TEXT BLOCK |
-- begin --
I have been talking with creative people both online and offline about what it is to be an artist in the United States in 2017. This is a "conversation" I began a few months ago, and there have been as many interesting ideas as there have been moments of mild anxiety over what I have heard.

On the one hand, the independent creative professional is alive and well, especially outside the art scene. Creative people everywhere are more emboldened than ever with the possibilities of entrepreneurship, and the various tools by which they can "get it done." I have to consider, for example, that in my own first experience with a mail-order business, the task was to get addresses on paper, which would then have to be typed out and dropped into address book software. Labels would be made for physical, expensive, mailings announcing new music releases and t-shirts to go with them. Lists were pruned regularly. Payment was by cash, check or mone order. That was 1997. Cut to 2017 and with a website, mailing list automation, drop-shipping and custom production sourcing—worldwide(!)—it's easier than ever for someone to make something and sell it. So that part is good.
-- end --
INFORMATION PROVIDED |
-- begin --
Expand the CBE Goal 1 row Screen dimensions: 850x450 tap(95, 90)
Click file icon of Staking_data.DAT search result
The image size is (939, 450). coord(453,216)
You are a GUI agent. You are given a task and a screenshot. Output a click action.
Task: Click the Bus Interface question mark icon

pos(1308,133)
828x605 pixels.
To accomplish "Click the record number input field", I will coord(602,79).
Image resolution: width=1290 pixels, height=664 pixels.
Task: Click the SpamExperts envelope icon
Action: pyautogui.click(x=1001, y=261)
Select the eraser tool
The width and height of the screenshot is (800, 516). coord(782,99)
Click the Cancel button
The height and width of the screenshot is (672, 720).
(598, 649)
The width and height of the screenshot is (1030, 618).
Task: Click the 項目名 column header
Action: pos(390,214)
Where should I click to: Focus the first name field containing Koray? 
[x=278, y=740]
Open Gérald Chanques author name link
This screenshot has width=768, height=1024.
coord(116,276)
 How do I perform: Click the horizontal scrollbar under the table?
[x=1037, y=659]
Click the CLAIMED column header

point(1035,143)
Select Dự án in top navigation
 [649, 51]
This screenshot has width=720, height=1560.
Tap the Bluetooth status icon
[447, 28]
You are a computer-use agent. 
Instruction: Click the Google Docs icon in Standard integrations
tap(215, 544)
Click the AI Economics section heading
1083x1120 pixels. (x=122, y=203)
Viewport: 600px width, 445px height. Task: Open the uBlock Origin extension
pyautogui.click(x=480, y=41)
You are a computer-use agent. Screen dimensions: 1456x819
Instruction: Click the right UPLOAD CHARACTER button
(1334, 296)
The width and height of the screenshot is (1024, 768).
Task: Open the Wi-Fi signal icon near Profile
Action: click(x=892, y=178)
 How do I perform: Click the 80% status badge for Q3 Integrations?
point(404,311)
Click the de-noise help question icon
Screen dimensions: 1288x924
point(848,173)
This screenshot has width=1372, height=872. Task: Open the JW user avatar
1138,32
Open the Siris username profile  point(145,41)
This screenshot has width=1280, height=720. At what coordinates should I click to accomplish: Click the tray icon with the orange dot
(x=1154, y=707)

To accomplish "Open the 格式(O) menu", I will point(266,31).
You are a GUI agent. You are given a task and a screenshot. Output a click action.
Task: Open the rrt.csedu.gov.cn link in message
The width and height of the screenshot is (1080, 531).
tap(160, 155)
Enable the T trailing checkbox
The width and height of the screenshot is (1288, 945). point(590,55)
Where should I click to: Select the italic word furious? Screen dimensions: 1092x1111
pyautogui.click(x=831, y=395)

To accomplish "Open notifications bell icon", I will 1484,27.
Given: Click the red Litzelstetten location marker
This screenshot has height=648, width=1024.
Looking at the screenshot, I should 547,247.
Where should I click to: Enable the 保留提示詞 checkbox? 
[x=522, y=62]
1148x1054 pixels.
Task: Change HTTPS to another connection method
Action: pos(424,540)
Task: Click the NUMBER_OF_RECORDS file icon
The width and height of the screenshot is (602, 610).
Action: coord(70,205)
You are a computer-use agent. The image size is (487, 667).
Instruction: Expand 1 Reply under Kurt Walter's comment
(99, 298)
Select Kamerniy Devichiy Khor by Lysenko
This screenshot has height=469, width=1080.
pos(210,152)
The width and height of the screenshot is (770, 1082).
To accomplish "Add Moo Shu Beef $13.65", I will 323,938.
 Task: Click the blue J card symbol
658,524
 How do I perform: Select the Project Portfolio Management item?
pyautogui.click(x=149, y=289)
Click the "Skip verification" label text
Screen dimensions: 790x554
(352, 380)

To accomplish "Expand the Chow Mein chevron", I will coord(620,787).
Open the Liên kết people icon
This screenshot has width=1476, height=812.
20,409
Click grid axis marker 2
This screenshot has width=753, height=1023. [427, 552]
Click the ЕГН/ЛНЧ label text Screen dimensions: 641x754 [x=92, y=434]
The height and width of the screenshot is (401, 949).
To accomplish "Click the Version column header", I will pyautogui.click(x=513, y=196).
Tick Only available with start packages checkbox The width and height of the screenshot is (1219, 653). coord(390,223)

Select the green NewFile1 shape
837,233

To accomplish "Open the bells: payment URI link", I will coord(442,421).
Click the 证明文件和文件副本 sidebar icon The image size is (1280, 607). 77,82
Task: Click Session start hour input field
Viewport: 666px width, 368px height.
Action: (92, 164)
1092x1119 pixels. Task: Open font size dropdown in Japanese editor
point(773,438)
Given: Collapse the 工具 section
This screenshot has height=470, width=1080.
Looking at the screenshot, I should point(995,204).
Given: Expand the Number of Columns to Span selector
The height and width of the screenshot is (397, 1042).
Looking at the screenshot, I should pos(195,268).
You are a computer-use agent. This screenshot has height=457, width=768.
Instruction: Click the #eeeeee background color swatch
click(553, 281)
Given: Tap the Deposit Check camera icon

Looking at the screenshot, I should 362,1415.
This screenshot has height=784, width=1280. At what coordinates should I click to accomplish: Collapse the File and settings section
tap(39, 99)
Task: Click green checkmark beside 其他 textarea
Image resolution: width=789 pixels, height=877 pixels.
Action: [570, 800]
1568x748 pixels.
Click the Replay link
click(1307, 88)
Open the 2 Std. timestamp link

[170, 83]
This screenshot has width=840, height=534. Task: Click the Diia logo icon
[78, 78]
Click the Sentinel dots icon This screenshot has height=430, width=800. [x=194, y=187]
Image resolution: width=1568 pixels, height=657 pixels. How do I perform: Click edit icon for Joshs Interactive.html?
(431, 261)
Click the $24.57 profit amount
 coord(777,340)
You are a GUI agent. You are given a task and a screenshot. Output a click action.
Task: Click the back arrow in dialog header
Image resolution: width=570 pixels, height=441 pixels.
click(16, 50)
-- end --
WRITTEN REQUEST A |
Using the passage on being an artist in 2017, decide whether each statement agrees with it: (i) the author's first mail-order business dates from 1997; (ii) the author describes the independent creative professional as struggling outside the art scene; (iii) in that early business, mailing lists were pruned regularly. Answer yes or no for each and quote the deciding words.
WRITTEN REQUEST B |
Resume the passage on being an artist in 2017 from the point where it stops.

EXPECTED OUTPUT A |
(i) Yes: "That was 1997."
(ii) No: "the independent creative professional is alive and well, especially outside the art scene."
(iii) Yes: "Lists were pruned regularly."

EXPECTED OUTPUT B |
But there is a persistence of other tangentially related psychological and logistical issues that artists have to manage regularly: art careers  in the United States are non-linear—there is no "set" career path for a fine artist. So the art education system offers little in the way of business practices coaching. Over time there's developed a pattern of an almost puritan, pre-Warhol confusion around the issue of money, profitability and sustainability—it is seen as being at odds with the purity of the work. I'm taking notes as I go, and things are getting interesting as arts funding is threatened, the term "artist" is too often presented with the adjective "starving" and artists very rarely are able to claim the entirety of their income from their art.

I believe it's an important conversation and worth tackling. Artists—what do you do to maintain your art practices? Let me know. Creative professionals, gallerists and people in the pedagogy—when you are asked for advice from younger artists about best practices, galleries, and other business-related things, where you send them to "fuel up" on these subjects? Let me know.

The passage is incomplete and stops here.